Cemil Gülseren

Tarih: 18.01.2023 09:16

Bakai’nin Manzum Battalnemesi’nin Söz Varlığı

Facebook Twitter Linked-in

13-14.Yüzyılda Eski Anadolu Türkçesi döneminde yazıya geçirildiği düşünülen Mensur Battalname’nin Eski Anadolu Türkçesi dil özellikleri taşıdığı bilinmektedir. Mensur Battalname’ye sadık kalarak bunu ilk olarak nazma çeken yani Manzum Battalname’yi yazan ise şair Darendeli Bakai’dir. 18. Yüzyılın ikinci yarısında nazma çekilmiştir. Bu konudaki niyet ve isteğini de eserinde şöyle ifade etmektedir:

            Bu oldı kim sebep yarenler ile  /  İderdik sohbeti yarenler ile

            Didiler bir hikayet var çün garib  /  Okunur nesrile amma acayib

            Didim ol ne hikayet söyle derhal  /  Didi kim ol gaza-yı -Seydi Battal

            Didim takdir iderse bunı Mevla  /  Getürem nazma anı ola a’lâ

            Veli cehd eyledim hem anı manzum  /  Bilürsen nesri gibi anı mefhum

Şair Bakai, aşağıdaki beyitte de açıkça ‘dil’ anlayışını ortaya koymuştur: Açık ve anlaşılır olsun ki dinleyenler anlayabilsin. Sohbet meclislerinde, köy odalarında, yarenlerin, arkadaşların ortamında biri tarafından okunup diğerlerinin okunan bu hikâyeleri, gazavat-nâmeleri dinlemesi bu yöndeki taleplere karşılık olarak ortaya çıkmasına vesile olmuştur. Bu odalarda okunma ve dinleme geleneği aynı zamanda Anadolu halk kültürünün devamlılığının önemli teminatlarından olmuştur. Şöyle der Bakai: 

            Sarih olsun ki gayet dinleyenler  /  Ki fehm ide tamamet anlayanlar

Biz de bu bildiride, eserde ne kadar anlaşılır ne kadar hâlâ konuşulur ya da artık unutulmuş Türkçe kelime var bunun örneklerini bulmaya çalıştık. Üzerinde tarama yaptığımız nüsha İstanbul Üniversite Kütüphane nüshasıdır. T.Y. 88 no’lu kayıtlı yazma, 196 varak-6664 beyittir. Tarafımızdan 1979 yılında İst. Ünv. Edebiyat Fak. Türkoloji Böl. Mezuniyet Tezi olarak tamamı çeviri yazı usülüne uygun olarak Latin harflerine aktarılmıştır. Bu çeviri üzerinde yaptığımız tarama ile ilk olarak Türkiye Türkçesi Yazı dilinde olmayan, kullanılmayan ya da artık unutulmuş olan Türkçe kelimeler fişlenmiş ve karşılıkları, bugünkü anlamları verilerek sözlük disiplininde sıralanmıştır. 

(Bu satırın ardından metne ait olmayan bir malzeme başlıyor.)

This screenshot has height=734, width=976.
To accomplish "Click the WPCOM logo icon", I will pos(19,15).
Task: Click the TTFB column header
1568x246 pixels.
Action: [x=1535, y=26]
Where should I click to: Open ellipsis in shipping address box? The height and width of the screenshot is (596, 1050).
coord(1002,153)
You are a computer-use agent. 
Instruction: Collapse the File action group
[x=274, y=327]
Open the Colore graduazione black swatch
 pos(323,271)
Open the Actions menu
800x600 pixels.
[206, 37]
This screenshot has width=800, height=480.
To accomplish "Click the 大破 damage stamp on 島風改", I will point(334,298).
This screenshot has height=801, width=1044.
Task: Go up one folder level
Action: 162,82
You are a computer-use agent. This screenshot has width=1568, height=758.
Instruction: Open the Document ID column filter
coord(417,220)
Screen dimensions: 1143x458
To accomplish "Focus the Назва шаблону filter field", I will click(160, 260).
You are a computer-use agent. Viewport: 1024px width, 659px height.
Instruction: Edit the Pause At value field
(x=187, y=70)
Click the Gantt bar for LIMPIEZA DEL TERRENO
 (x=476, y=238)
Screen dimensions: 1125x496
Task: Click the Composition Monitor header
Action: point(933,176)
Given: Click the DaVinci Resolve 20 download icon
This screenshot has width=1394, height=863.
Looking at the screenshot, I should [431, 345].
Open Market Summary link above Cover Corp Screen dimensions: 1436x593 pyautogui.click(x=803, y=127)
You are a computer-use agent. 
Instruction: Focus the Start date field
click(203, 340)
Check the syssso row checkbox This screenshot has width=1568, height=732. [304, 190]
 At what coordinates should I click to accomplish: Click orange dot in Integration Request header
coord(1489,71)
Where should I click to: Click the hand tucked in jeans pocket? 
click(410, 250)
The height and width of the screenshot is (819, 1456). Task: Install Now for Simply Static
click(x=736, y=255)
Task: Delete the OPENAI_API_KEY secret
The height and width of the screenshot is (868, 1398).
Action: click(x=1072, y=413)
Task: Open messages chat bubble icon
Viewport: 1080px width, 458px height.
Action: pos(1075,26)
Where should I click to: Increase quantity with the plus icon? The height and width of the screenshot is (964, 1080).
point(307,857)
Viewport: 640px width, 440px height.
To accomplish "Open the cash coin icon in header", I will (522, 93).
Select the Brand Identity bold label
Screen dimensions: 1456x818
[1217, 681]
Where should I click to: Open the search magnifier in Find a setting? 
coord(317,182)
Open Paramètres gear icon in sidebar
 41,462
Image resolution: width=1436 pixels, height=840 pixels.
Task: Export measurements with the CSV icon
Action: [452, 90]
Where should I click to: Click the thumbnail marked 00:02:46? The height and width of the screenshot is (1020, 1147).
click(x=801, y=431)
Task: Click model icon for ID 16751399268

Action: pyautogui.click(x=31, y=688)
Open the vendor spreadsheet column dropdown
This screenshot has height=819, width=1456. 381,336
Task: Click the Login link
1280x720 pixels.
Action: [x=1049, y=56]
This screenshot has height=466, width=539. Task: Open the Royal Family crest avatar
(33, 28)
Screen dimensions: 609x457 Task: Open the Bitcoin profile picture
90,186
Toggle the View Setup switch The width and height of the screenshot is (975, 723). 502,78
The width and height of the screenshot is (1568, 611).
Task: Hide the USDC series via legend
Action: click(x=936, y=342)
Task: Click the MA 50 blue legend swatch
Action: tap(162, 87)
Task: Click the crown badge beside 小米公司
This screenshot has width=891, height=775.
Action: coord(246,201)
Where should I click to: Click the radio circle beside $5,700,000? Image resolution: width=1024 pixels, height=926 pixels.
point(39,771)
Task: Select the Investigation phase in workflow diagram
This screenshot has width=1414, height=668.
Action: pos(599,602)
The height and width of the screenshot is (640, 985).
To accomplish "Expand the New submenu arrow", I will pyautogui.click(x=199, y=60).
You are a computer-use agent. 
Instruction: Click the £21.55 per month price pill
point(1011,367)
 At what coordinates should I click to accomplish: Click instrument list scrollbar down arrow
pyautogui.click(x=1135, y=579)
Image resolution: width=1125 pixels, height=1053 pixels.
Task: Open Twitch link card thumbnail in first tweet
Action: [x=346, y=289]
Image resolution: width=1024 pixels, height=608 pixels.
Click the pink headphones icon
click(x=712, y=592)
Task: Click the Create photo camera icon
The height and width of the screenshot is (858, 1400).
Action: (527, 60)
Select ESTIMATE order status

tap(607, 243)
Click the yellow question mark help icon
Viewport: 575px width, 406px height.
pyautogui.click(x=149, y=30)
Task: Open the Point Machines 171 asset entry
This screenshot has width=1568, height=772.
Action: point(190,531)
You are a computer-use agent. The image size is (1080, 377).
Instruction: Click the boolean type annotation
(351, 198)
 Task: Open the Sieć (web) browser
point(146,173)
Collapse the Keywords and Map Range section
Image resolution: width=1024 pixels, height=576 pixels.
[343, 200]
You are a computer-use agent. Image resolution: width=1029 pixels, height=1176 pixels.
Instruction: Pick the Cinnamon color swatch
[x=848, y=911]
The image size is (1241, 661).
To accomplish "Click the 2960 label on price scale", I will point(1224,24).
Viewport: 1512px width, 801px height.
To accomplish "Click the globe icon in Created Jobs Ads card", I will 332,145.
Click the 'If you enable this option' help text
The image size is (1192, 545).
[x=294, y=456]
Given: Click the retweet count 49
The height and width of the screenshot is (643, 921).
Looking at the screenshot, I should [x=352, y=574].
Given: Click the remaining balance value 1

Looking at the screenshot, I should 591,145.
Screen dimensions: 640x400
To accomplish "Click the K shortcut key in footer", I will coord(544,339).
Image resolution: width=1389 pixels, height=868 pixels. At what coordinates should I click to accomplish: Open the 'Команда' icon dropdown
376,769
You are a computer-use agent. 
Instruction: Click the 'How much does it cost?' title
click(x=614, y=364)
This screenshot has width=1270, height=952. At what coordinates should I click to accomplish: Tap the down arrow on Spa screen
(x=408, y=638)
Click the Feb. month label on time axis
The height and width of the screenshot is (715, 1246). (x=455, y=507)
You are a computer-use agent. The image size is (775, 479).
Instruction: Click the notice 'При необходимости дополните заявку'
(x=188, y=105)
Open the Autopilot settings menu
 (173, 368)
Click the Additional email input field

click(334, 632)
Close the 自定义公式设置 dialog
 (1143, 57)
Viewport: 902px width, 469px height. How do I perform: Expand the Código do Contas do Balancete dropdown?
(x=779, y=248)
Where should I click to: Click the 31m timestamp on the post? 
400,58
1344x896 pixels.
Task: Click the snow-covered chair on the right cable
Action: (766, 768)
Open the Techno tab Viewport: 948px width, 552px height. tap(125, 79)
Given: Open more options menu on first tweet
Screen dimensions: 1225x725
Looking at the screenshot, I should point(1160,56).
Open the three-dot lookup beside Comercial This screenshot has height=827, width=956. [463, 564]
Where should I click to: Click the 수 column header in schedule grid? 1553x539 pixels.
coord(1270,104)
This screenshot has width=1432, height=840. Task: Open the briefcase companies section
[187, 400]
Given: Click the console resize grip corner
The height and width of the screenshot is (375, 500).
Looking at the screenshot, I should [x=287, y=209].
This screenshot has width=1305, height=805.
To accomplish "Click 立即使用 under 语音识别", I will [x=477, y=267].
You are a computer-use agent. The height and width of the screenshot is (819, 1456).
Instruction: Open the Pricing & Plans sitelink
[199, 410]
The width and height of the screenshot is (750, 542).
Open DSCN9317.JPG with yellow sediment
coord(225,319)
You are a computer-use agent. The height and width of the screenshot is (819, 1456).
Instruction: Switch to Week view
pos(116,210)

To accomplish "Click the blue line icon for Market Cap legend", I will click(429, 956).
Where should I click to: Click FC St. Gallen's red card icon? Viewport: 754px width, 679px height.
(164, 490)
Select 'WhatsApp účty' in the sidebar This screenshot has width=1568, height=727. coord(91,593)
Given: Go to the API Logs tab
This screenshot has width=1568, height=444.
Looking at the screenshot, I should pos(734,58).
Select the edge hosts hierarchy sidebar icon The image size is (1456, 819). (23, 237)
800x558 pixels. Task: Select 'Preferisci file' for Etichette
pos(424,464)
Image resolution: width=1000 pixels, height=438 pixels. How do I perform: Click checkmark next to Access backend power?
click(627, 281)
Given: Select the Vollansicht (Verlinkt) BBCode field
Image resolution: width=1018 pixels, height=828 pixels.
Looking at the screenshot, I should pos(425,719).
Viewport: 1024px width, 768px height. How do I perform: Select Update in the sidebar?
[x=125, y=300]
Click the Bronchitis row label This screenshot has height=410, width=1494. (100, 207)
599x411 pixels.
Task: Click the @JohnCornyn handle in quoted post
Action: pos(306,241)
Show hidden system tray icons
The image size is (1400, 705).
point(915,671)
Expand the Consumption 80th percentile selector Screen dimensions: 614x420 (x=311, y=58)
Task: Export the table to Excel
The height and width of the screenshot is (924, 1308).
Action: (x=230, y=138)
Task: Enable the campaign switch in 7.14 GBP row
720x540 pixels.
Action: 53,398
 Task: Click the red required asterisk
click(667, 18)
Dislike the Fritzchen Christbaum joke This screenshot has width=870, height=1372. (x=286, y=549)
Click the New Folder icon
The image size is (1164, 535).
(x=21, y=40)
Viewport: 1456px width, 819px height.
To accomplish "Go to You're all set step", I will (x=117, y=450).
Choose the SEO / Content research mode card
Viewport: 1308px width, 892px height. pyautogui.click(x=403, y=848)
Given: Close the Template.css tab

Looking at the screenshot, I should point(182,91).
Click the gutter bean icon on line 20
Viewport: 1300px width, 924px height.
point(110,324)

İkinci olarak, Battalname’de geçen kelimelerin kök-gövde kısmı hariç aldığı eklerle farklılık gösteren yani bugün artık kullanılmayan eklerle yapılmış kelimeleri sıraladık. Bu eklerin çoğu zarf fiil ekleri olup bir kaçı da fiil çekim eklerinden gelecek zaman ekleridir.

 

BUGÜN KULLANILMAYAN UNUTULMUŞ TÜRKÇE SÖZ VARLIĞI

-A-

ağmak: Yerden göğe doğru yükselmek, yukarı çıkmak. “ ağdı bulutlar havaya” (152/a)

ahtarmak: Yere yıkmak; devirmek; alt etmek; düşürmek. “ birisini tiz atından ahtarur” (42/b)

an < ol: O, üçüncü tekil kişi ve işaret zamirinin yalın hal dışında iken aldığı biçim. “ özi güyendi  anı     gördi.” (113/ a)

arış: Arşın; Kolun dirsekten parmak ucuna kadar olan bölümü. “Kırk arış idi tamamet kameti.”  (186/a)

ayruk: Başka; ayrı; gayri; bundan sonra; bir daha. “ kimse ayruk girmedi meydana hiç” (124/a)

-B-

berkitmek: Sağlamlaştırmak; pekitmek. (32/b)

bular: bunlar. (49/b)

bunda: Burada. “ bunda neylersin” (110/b)

-Ç-

çeri : Asker. (22/b)

çişmek: Çözmek. “ hem elim çişdi taşı kaldurdı hem.” (180/a)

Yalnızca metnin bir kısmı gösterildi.